Chapter 9: Financial Privacy
The GLBA Safeguards Rule
The Safeguards Rule (effective 2003, updated by the FTC in 2021) requires a written information security program with administrative, technical and physical safeguards, scaled to the institution's size and complexity. It mandates a designated coordinator, risk assessment, monitoring, vendor oversight and ongoing adjustment.
| Level | Covers |
|---|---|
| Administrative | Program definition, workforce risk management, employee training, vendor oversight |
| Technical | Computer systems, networks, applications, access controls, encryption |
| Physical | Facilities, environmental safeguards, business continuity, disaster recovery |
- Designate an employee to coordinate the safeguards.
- Make a written risk assessment and evaluate current safeguards.
- Design, implement, monitor and test the program.
- Select service providers and contract for safeguards.
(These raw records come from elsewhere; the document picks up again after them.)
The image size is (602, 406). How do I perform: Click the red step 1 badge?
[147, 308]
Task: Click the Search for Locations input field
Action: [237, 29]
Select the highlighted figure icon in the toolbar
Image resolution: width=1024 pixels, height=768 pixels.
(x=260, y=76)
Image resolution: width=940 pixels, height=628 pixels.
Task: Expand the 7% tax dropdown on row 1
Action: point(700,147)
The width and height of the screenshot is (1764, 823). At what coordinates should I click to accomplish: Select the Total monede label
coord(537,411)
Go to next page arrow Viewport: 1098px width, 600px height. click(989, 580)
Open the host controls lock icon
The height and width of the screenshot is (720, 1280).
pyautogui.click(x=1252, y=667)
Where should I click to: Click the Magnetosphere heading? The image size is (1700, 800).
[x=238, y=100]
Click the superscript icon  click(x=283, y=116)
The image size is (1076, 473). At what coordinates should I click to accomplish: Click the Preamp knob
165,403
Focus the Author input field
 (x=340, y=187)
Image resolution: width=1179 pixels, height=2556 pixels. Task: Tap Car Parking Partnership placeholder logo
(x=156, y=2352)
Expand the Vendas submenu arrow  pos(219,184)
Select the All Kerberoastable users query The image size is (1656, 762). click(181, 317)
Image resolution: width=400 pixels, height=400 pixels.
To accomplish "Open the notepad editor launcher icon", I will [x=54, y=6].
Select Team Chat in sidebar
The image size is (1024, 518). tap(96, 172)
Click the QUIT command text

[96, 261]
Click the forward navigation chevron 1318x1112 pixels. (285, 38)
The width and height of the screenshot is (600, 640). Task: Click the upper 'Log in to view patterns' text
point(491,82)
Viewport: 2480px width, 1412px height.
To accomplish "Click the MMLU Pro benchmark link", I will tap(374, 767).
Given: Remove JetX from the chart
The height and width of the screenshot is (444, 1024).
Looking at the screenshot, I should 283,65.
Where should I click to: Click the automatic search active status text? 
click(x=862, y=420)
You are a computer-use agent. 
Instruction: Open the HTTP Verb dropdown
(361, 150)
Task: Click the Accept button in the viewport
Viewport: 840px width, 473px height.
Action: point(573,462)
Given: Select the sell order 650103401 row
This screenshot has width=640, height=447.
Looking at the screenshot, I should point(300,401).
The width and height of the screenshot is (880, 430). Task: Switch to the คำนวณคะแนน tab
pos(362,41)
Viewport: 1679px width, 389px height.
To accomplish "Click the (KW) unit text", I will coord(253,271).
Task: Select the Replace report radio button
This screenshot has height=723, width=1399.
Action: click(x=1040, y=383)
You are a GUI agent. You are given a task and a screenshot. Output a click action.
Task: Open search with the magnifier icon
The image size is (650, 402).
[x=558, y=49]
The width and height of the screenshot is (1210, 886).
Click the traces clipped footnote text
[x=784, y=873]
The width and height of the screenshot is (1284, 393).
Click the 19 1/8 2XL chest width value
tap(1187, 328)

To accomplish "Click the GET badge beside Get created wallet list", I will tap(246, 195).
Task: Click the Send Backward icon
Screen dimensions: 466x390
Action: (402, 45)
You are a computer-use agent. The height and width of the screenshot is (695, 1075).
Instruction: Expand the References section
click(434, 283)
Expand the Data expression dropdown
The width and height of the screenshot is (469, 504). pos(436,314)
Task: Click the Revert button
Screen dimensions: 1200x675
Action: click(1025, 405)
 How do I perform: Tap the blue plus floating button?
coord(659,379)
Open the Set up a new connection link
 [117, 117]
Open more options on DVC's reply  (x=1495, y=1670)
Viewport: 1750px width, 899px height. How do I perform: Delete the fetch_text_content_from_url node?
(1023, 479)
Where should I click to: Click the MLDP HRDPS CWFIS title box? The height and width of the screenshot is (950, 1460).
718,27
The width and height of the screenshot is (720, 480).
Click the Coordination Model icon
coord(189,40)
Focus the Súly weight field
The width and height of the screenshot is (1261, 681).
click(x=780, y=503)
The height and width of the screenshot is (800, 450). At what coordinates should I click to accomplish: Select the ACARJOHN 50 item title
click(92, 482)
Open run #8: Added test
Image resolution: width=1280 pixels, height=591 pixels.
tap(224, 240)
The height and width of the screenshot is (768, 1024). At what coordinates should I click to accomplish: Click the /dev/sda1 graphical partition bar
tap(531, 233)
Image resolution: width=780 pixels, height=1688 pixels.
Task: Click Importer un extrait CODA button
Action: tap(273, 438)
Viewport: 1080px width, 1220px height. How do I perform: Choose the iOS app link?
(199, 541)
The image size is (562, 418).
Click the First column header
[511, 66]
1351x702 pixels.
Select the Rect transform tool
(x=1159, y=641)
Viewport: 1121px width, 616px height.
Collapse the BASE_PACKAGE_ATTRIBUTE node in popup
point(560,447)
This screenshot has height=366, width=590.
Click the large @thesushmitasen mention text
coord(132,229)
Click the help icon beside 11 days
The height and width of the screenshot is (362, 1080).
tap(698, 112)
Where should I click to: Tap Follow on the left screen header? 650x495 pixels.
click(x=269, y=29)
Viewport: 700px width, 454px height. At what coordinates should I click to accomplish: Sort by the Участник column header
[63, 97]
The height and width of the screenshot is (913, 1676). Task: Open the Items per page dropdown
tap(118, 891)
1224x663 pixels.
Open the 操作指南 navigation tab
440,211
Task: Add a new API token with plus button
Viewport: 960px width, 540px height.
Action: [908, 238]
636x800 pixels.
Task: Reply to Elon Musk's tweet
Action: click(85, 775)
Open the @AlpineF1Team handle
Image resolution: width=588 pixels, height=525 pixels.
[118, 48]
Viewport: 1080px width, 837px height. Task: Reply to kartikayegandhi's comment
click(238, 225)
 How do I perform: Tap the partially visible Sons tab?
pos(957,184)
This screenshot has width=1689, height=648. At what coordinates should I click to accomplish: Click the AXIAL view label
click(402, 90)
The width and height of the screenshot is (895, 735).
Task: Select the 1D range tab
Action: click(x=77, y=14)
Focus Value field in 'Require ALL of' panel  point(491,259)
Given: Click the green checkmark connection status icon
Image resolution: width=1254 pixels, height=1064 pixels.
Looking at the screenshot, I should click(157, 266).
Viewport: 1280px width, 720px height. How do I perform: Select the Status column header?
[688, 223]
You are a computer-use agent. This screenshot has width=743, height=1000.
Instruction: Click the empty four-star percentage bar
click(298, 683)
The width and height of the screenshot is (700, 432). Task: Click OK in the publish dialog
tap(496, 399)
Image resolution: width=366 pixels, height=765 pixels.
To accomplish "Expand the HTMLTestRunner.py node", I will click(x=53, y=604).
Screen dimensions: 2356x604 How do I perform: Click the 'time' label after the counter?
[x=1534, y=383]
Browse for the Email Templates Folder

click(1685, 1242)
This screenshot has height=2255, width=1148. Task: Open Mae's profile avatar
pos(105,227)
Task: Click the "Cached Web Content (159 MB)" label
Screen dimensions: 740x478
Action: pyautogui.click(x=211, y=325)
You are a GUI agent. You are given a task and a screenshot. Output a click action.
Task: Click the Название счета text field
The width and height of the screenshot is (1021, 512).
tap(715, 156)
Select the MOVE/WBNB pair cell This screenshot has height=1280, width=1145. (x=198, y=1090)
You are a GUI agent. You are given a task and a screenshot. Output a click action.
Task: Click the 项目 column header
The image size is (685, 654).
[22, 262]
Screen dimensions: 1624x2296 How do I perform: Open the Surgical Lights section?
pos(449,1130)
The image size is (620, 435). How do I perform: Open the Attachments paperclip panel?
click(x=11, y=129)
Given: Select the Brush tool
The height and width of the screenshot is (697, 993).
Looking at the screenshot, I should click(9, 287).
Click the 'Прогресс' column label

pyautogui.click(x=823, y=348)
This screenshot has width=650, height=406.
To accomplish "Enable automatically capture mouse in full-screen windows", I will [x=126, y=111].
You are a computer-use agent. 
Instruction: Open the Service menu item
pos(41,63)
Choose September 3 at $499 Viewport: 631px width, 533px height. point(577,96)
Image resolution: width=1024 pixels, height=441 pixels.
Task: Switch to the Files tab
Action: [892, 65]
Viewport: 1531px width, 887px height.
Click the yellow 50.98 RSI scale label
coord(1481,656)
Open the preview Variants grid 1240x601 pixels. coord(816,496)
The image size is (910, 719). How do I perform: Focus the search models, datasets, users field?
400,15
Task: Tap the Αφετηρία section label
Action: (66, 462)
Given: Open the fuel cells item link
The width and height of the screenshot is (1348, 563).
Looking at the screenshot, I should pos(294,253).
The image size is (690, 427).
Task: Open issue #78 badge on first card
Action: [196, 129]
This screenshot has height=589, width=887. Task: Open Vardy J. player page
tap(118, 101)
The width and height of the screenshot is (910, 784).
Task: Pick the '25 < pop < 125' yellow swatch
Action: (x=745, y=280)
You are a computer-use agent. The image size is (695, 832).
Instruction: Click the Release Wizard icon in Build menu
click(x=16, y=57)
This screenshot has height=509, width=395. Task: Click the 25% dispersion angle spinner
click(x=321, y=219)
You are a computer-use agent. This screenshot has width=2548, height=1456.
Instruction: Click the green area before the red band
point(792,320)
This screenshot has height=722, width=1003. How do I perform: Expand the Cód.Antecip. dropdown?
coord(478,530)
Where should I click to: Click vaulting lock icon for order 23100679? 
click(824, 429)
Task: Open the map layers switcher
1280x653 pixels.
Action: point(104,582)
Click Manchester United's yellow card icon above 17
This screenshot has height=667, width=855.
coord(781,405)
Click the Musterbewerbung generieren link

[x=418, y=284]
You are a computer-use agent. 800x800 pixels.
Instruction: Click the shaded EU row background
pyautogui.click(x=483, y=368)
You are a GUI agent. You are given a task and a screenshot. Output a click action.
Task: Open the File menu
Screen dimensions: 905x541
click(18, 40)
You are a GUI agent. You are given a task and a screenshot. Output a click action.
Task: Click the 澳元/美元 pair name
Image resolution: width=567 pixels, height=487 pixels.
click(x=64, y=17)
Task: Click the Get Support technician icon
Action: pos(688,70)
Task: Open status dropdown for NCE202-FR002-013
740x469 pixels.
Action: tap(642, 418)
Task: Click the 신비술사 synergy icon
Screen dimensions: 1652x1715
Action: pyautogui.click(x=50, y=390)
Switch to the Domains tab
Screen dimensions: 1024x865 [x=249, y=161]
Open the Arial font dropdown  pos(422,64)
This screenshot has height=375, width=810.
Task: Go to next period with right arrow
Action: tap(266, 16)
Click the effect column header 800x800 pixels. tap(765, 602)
- Evaluate and adjust the program as circumstances change.
Scaled and flexible
The program must be appropriate to the size, complexity, nature and scope of the institution and the sensitivity of the information, reasonably designed to ensure security/confidentiality, protect against anticipated threats, and protect against unauthorized access causing substantial harm.
Key terms - quick answers
What is “Safeguards Rule”?
GLBA rule requiring financial institutions to develop and implement a comprehensive written information security program with administrative, technical and physical safeguards.
What is “Information security program”?
A program containing administrative, technical and physical safeguards to protect the security, confidentiality and integrity of customer information.